60

It's well known that GCs will sometimes move objects around in memory. And it's to my understanding that as long as all references are updated when the object is moved (before any user code is called), this should be perfectly safe.

However, I saw someone mention that reference comparison could be unsafe due to the object being moved by the GC in the middle of a reference comparison such that the comparison could fail even when both references should be referring to the same object?

ie, is there any situation under which the following code would not print "true"?

Foo foo = new Foo();
Foo bar = foo;
if(foo == bar) {
    System.out.println("true");
}

I tried googling this and the lack of reliable results leads me to believe that the person who stated this was wrong, but I did find an assortment of forum posts (like this one) that seemed to indicate that he was correct. But that thread also has people saying that it shouldn't be the case.

Kat
  • 4,645
  • 4
  • 29
  • 81
  • Yes, good question, because in some unreasonable way java compiler doesn't optimize this comparison – Andremoniy Jan 12 '16 at 09:15
  • 2
    Related question: [Is Object == Object safe in C#](http://stackoverflow.com/questions/22747768/is-object-object-safe-in-c-sharp) (by the one guy who claims that it isn't safe in java) – CodesInChaos Jan 12 '16 at 11:39
  • 6
    @CodesInChaos [That linked article](http://windward.net/blogs/java-programmers-never-use-object-object/#.VpVboOgrLuq) is so ridiculous it's almost funny. It would be absolutely funny if it wouldn't mislead other people into actually believing any word that guy says. – Voo Jan 12 '16 at 20:06
  • That linked article fortunately also contains a good refutation of what its OP says. – PJTraill Jan 13 '16 at 11:43

8 Answers8

47

Java Bytecode instructions are always atomic in relation to the GC (i.e. no cycle can happen while a single instruction is being executed).

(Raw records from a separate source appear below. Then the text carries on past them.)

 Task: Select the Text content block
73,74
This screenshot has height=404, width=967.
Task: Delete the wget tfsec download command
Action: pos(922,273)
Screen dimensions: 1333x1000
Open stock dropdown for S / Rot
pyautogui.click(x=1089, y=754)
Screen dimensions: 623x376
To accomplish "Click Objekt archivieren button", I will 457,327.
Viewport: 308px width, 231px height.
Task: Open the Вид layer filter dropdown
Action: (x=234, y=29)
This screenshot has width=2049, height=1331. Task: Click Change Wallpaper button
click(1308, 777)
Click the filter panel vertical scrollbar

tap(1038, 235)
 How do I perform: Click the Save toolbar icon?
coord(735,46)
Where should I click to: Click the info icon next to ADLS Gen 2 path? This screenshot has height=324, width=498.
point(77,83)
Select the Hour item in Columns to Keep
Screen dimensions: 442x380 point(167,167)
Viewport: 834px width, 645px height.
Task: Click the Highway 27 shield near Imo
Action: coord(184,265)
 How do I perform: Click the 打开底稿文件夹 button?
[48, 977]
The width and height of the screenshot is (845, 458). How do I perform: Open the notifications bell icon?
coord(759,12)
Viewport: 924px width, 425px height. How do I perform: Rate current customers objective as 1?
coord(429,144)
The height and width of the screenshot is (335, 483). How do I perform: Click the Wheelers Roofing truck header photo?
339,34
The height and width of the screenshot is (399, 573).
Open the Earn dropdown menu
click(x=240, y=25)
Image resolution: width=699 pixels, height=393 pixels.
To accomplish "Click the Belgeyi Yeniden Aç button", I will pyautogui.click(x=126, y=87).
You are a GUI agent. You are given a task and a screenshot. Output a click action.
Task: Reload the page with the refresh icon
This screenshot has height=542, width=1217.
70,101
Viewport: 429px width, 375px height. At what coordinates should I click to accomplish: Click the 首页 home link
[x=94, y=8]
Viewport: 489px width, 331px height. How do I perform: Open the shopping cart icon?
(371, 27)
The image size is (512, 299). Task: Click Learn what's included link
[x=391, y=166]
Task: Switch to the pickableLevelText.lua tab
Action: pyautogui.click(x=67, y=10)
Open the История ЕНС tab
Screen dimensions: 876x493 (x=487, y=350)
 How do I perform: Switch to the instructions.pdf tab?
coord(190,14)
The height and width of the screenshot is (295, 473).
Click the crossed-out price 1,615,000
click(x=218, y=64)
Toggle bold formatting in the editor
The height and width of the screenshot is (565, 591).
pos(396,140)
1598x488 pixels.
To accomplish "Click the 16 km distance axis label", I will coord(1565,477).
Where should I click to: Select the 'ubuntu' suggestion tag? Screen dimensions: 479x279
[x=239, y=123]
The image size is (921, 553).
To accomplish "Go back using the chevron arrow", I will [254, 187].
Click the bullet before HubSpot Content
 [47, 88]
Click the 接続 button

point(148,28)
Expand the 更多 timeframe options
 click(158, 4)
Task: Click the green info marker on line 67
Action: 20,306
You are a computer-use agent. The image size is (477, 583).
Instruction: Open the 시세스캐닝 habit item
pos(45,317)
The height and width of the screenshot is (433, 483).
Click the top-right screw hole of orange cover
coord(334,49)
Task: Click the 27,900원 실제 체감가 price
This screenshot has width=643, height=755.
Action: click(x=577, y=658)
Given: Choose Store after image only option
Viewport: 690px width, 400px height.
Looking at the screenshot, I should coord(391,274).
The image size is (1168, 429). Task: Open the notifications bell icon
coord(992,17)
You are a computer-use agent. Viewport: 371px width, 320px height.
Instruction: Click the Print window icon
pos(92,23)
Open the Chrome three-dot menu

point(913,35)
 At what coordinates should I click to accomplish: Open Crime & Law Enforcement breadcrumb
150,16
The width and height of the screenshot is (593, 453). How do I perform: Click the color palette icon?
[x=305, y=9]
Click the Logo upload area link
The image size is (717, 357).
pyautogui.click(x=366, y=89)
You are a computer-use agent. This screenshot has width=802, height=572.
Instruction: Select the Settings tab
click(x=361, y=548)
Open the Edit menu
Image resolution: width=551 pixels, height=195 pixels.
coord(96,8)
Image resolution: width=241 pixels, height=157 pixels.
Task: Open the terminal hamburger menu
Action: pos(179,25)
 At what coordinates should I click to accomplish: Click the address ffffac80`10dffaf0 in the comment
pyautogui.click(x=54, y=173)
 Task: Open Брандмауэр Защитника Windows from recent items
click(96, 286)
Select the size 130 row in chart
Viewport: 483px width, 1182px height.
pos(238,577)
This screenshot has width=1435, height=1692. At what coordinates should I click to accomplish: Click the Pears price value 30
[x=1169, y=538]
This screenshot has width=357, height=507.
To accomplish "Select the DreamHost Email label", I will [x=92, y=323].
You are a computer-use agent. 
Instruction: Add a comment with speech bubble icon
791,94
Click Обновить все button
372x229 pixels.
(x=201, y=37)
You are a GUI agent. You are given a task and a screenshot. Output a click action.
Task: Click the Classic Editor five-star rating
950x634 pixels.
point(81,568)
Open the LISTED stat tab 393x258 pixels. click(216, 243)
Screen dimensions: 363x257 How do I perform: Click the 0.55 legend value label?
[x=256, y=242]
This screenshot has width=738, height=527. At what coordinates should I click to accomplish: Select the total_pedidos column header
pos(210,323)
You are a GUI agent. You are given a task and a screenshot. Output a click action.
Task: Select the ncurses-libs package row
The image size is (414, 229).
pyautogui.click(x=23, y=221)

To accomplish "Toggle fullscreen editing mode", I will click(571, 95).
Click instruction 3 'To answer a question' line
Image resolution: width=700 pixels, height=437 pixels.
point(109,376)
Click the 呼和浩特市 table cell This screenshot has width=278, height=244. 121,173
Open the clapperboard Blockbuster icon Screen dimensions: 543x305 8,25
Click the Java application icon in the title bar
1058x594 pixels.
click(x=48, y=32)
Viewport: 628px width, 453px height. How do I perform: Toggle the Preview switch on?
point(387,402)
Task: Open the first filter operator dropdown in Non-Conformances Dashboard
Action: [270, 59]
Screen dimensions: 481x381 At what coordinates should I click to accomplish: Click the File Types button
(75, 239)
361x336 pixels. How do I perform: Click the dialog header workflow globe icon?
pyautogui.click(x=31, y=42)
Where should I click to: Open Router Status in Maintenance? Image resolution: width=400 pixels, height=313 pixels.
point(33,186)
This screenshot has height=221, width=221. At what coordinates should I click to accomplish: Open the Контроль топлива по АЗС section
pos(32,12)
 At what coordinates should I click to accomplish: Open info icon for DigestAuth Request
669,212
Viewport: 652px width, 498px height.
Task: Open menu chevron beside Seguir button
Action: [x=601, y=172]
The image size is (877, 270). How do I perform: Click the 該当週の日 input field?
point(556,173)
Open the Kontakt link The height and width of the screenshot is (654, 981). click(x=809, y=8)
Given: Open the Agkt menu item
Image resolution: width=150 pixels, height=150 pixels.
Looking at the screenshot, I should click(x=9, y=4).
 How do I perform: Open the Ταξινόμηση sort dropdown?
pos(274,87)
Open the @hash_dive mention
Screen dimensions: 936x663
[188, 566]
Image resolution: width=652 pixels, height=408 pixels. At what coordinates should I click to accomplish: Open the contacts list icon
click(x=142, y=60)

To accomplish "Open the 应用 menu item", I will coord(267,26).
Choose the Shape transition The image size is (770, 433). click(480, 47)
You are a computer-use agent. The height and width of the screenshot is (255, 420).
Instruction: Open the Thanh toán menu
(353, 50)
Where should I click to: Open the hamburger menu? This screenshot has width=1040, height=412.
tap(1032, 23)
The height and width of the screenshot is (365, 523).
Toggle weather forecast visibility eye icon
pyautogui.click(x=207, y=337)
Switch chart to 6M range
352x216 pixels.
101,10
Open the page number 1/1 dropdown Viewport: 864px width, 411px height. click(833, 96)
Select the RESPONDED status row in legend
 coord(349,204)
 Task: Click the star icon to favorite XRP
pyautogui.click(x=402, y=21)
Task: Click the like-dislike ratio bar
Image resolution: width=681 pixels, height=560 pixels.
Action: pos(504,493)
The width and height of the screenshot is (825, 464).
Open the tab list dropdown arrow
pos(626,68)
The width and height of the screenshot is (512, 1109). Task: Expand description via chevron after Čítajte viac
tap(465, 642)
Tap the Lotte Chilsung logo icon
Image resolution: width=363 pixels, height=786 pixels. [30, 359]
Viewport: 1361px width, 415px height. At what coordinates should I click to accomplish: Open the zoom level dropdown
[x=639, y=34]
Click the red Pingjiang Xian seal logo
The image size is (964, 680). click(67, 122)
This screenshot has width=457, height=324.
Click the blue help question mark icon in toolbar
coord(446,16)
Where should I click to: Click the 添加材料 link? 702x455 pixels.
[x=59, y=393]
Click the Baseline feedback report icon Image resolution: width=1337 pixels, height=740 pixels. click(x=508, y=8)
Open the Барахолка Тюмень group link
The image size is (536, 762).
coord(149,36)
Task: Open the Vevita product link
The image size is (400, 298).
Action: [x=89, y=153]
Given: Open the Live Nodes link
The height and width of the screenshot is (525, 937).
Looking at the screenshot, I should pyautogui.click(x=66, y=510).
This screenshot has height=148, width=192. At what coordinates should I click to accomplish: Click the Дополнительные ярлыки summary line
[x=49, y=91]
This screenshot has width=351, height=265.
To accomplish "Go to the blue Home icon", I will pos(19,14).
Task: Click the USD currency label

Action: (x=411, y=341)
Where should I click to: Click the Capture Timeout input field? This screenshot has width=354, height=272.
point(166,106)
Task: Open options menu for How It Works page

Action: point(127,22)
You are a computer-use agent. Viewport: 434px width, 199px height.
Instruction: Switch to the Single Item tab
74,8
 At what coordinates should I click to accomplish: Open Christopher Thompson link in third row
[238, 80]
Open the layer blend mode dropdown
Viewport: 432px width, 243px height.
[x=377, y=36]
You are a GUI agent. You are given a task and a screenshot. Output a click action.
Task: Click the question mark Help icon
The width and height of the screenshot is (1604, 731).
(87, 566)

The only time the GC will run is between two Bytecode instructions.

Looking at the bytecode that javac generates for the if instruction in your code we can simply check to see if a GC would have any effect:

// a GC here wouldn't change anything
ALOAD 1
// a GC cycle here would update all references accordingly, even the one on the stack
ALOAD 2
// same here. A GC cycle will update all references to the object on the stack
IF_ACMPNE L3
// this is the comparison of the two references. no cycle can happen while this comparison
// "is running" so there won't be any problems with this either

Aditionally, even if the GC were able to run during the execution of a bytecode instruction, the references of the object would not change. It's still the same object before and after the cycle.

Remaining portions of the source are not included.